In book-buying you not infrequently condone an extravagance by the reflection that this particular purchase will be a good investment, sordidly considered: that you are not squandering income but sinking capital. But you know all the time that you are lying. Once possessed, books develop a personality: they take on a touch of warm human life that links them in a manner with our kith and kin. Non angli sed Angeli was the comment of a missionary (old style) on the small human duodecimos exposed for sale in the Roman market-place; and many a buyer, when some fair-haired little chattel passed into his possession, must have felt that here was something vendible no more. So of these you may well affirm Non libri sed liberi; children now, adopted into the circle, they shall be trafficked in never again.
There is one exception which has sadly to be made — one class of men, of whom I would fain, if possible, have avoided mention, who are strangers to any such scruples. These be Executors — a word to be strongly accented on the penultimate; for, indeed, they are the common headsmen of collections, and most of all do whet their bloody edge for harmless books. Hoary, famous old collections, budding young collections, fair virgin collections of a single author — all go down before the executor’s remorseless axe. He careth not and he spareth not. ``The iniquity of oblivion blindly scattereth her poppy,’’ and it is chiefly by the hand of the executor that she doth love to scatter it. May oblivion be his portion for ever!
Of a truth, the foes of the book-lover are not few. One of the most insidious, because he cometh at first in friendly, helpful guise, is the bookbinder. Not in that he bindeth books — for the fair binding is the final crown and flower of painful achievement — but because he bindeth not: because the weary weeks lapse by and turn to months, and the months to years, and still the binder bindeth not: and the heart grows sick with hope deferred. Each morn the maiden binds her hair, each spring the honeysuckle binds the cottage-porch, each autumn the harvester binds his sheaves, each winter the iron frost binds lake and stream, and still the bookbinder he bindeth not. Then a secret voice whispereth: ``Arise, be a man, and slay him!
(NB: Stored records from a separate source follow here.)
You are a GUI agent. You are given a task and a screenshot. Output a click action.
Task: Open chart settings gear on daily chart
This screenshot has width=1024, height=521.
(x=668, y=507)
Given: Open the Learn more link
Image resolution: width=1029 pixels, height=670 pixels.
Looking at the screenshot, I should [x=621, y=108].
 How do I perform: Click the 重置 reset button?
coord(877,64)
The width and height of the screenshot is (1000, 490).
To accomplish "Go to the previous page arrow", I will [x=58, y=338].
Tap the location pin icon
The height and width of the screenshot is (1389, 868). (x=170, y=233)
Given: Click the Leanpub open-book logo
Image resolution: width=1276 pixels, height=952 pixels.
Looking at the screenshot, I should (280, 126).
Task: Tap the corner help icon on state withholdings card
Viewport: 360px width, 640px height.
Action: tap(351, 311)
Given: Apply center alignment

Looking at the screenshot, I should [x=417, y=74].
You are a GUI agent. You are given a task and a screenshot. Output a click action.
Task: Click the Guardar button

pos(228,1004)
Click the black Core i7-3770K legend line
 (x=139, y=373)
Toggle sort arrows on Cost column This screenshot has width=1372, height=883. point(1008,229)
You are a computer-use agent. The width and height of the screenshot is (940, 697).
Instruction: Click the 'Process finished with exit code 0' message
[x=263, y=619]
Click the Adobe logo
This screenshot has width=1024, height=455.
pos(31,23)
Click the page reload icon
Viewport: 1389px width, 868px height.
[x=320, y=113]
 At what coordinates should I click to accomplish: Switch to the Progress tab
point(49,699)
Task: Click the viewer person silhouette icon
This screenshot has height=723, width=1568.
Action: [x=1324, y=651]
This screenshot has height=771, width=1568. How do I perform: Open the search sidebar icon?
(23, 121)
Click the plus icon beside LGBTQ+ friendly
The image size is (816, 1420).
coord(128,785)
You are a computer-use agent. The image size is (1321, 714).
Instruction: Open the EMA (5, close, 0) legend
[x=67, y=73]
Take him grossly, full of bread, with all his crimes broad-blown, as flush as May; At gaming, swearing, or about some act That hath no relish of salvation in it!’’ But when the deed is done, and the floor strewn with fragments of binder — still the books remain unbound. You have made all that horrid mess for nothing, and the weary path has to be trodden over again. As a general rule, the man in the habit of murdering bookbinders, though he performs a distinct service to society, only wastes his own time and takes no personal advantage.